Data Science is More Than Excel Spreadsheets.
Many assume that an excel spreadsheet is the center of a data scientist’s world.
This is untrue in every way possible. Data science, is a broad discipline with a fundamental focus on the desired and right result. And the data science experts strive valiantly to get that result. Different data analytics methods are used, including SQL queries, statistical analysis, predictive analysis, and other techniques.
They use Excel sheets, which is just a minor component of their overall labour. There was a period when utilizing formulas and calculations; excel sheets were significant in coming to conclusions and conducting analysis. Most data scientists now spend much of their time coding rather than working on excel sheets because programming tools like Python and R are so accessible.
More Data Does Not Always Imply More Accuracy
More data does not necessarily imply more insight or added value. The secret is to use smart data.
Assume we have a dataset with the precise amount of information required for a proper analysis. This dataset would be perfect. If we add more data, the complete dataset will need to be rebuilt, considering the additional data. Cleaning the new data and taking the time to comprehend their divergence from the old set, if any, will be necessary for reconstruction.
There is a chance that some new elements may remain unclean but identifiable even after the new data has been cleaned and then integrated with the perfect dataset already in existence. The overall quality of the analysis or outcome will suffer as a result. In this instance, less data was unquestionably preferable to more data.
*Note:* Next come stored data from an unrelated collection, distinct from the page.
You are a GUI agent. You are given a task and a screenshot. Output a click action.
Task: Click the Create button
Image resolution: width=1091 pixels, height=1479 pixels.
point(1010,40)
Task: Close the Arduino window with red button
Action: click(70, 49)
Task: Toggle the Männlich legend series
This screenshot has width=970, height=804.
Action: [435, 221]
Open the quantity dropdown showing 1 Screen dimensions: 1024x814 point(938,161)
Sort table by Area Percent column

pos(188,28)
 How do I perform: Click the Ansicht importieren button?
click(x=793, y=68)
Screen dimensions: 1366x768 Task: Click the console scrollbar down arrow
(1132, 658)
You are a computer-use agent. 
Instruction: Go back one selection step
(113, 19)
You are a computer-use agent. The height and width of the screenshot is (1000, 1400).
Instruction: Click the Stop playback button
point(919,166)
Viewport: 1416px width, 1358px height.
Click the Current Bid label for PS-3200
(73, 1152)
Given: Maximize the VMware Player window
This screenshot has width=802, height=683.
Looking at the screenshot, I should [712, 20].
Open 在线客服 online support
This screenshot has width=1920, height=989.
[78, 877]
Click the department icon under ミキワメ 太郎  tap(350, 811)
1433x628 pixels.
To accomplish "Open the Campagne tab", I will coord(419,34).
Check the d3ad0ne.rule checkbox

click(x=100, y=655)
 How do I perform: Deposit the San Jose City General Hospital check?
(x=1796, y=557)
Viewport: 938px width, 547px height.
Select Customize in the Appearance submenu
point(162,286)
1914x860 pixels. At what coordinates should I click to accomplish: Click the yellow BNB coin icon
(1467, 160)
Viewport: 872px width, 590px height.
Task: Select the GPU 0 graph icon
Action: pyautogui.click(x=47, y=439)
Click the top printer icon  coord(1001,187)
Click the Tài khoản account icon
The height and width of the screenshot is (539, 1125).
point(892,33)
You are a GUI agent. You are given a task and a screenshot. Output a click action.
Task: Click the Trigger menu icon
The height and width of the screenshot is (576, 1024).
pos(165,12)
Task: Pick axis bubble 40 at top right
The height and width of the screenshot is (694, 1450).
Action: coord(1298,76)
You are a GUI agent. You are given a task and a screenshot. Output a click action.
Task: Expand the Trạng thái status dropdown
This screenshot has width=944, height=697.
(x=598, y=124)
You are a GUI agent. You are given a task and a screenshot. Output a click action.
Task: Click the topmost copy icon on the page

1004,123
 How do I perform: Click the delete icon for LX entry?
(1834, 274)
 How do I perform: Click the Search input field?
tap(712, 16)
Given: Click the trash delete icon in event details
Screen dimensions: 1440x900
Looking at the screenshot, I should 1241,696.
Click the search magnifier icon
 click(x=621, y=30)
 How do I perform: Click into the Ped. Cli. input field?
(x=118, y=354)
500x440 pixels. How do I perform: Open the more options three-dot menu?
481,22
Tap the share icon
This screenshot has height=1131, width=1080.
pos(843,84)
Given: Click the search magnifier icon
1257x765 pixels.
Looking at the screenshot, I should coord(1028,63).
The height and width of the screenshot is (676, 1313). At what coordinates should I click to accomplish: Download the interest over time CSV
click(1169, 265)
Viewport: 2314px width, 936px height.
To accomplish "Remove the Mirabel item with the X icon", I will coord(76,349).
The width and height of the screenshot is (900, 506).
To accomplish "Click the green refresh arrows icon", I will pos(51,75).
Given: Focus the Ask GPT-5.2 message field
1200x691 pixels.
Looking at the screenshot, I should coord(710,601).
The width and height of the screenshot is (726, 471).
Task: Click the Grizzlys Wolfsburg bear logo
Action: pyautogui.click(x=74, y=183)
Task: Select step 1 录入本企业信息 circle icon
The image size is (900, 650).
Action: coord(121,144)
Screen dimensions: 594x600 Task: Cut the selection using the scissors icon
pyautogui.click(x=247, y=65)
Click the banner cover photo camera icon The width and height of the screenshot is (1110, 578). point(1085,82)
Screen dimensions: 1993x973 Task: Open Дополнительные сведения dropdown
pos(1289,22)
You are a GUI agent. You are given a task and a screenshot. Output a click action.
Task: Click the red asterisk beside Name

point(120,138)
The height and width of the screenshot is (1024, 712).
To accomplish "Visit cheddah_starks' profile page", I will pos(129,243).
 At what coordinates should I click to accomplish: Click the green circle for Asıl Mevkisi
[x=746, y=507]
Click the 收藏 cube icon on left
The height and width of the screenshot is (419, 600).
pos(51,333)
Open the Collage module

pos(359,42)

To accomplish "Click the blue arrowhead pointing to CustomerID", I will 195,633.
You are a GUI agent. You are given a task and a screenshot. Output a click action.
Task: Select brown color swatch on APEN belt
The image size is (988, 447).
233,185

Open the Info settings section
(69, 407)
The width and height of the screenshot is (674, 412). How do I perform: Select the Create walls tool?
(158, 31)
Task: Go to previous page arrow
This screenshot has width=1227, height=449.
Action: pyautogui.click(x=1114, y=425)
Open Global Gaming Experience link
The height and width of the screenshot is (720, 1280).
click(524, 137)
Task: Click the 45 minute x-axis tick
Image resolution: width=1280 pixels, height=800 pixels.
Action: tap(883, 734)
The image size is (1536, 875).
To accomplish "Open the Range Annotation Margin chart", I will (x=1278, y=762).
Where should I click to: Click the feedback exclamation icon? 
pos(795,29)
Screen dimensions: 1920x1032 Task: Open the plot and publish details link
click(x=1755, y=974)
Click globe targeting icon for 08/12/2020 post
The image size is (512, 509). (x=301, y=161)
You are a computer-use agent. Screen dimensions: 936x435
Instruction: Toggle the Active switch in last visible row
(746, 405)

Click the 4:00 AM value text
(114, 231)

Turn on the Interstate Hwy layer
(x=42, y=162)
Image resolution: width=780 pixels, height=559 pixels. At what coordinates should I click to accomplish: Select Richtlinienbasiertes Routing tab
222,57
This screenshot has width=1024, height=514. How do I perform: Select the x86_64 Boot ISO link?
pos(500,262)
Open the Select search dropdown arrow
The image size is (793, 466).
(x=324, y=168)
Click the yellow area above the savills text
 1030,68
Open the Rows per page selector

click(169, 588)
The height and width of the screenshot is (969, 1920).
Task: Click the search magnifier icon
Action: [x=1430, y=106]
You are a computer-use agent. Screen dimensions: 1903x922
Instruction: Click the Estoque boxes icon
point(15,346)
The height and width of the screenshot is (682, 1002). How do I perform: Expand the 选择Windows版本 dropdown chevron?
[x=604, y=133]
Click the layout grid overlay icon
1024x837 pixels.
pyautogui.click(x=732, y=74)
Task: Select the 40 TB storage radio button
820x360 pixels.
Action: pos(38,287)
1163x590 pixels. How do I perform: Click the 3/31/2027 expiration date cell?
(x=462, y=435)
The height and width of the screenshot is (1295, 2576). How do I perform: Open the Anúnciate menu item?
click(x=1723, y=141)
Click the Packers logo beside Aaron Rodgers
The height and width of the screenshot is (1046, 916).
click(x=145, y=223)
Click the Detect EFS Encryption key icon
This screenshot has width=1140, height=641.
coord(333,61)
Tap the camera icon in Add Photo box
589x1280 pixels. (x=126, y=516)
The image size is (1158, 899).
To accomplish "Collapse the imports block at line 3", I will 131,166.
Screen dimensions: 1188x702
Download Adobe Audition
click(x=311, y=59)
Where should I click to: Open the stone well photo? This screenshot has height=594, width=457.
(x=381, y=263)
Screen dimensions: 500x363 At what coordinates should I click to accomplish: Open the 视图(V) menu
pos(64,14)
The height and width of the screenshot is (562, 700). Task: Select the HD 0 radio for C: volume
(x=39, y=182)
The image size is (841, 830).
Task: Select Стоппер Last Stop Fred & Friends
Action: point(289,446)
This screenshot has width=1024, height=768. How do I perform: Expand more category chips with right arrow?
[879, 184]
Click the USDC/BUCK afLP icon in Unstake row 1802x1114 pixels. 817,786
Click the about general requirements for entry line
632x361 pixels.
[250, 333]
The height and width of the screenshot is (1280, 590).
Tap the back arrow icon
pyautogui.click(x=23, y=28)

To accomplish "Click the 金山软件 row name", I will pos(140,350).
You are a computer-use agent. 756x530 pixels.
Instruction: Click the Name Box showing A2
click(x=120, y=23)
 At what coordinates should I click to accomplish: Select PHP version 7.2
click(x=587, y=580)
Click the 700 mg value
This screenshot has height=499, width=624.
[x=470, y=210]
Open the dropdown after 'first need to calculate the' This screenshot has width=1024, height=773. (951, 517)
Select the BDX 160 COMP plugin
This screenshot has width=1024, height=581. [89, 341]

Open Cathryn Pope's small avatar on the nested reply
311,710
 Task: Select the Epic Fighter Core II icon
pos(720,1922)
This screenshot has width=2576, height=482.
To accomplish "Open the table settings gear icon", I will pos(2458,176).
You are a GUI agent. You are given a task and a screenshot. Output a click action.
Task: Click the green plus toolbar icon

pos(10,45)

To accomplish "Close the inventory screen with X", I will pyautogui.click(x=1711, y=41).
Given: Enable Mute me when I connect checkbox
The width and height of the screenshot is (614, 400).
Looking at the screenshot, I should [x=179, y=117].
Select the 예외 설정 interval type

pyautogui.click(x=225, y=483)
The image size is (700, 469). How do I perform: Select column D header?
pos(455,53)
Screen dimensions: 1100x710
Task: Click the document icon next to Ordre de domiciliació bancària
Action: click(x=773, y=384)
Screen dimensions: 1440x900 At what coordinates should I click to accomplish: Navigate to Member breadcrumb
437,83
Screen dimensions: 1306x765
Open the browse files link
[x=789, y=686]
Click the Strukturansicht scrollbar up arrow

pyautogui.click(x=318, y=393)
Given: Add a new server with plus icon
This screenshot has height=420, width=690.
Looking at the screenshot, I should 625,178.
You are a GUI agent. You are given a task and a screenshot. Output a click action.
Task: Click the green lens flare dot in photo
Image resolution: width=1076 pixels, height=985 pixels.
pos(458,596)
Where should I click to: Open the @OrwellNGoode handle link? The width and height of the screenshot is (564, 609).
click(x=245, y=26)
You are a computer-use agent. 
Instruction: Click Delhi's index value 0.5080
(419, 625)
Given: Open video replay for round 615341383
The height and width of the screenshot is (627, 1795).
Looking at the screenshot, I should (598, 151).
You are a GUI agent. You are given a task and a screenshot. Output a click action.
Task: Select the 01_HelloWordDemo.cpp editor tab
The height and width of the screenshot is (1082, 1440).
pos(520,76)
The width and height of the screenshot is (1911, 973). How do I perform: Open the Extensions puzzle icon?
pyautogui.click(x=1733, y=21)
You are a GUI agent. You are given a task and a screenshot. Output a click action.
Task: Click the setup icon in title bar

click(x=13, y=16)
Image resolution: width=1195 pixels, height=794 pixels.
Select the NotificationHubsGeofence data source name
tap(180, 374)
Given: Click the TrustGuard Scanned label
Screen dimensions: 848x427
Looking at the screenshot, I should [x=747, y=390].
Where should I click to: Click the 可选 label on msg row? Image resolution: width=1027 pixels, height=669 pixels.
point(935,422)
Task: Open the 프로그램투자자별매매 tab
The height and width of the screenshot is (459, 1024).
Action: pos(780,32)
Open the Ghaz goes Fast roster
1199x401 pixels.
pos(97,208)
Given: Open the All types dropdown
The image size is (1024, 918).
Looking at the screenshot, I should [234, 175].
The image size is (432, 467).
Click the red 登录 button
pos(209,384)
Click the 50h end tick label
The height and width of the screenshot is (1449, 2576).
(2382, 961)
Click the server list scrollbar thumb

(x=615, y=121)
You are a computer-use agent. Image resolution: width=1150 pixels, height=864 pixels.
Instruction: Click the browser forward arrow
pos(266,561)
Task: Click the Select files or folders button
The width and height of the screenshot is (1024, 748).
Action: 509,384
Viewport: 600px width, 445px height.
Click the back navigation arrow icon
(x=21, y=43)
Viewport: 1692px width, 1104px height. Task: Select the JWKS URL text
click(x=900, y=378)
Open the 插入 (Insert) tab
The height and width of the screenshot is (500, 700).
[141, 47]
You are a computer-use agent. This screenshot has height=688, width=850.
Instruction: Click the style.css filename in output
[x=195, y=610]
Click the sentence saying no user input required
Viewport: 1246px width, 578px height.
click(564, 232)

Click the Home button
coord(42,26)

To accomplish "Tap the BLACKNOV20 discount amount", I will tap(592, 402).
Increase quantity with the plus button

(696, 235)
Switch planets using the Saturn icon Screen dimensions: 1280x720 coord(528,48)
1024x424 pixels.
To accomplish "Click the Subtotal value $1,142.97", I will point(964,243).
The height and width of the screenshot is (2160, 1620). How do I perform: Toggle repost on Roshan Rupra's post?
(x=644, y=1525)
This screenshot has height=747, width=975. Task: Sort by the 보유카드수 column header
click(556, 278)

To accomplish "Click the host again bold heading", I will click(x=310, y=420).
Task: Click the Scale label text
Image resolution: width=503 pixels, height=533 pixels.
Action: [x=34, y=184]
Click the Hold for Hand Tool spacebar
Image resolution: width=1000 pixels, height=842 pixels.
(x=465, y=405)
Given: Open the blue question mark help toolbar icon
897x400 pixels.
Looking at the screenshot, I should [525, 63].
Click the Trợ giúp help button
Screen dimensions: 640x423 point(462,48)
Data Scientists Are Not the Same as Data Analysts.
This is a widespread misconception held by those with little understanding of data science. In actuality, data scientists and data analysts’ jobs are very different.
Data scientists work on determining the source of a trend and predicting future trends, as opposed to data analysts, who focus on identifying patterns and analyzing data. Since data science is a developing field, certain misunderstandings may inevitably surface.
It is important to remember that the two complement one another. They complement one another and strive toward the same objective.
Data is Never Clean
Analytics without actual data is nothing more than a collection of assumptions and guesses. Data enables testing and selecting the most appropriate one for the given end-use. Real-world data, however, is never perfect.
Data is not always clean, even at firms with decades-old data science labs. Besides missing or incorrect numbers, one of the main issues involves combining various datasets into a logical whole.
And it is not on purpose. Data storage businesses are frequently separately formed, built and tightly coupled with front-end software and the user creating data. Data scientists typically just “accept” the data as-is and are not involved in the design process because they arrive on the scene relatively late.
Data Science Is Not Fully Automated.
There are no pre-written scripts or buttons to press to create an analytic model since the data is not clean and needs a lot of processing. Every set of facts and issues is unique.
Data exploration, model testing, and validation against business judgment and subject matter experts are essential steps. You might not get as messy depending on the issue and your past knowledge, but you still will.
The only exception is if you obtain data in a particular format and repeatedly carry out the same action, but that already sounds tedious.
With data growth in virtually every sector, data science is becoming needed. It provides a promising professional path. Anyone who appreciates problem-solving and has data empathy may want to choose data science as a profession.
As incredible as it may sound, it has enormous business and employment possibilities. However, it is advised to avoid believing any false information concerning the subject.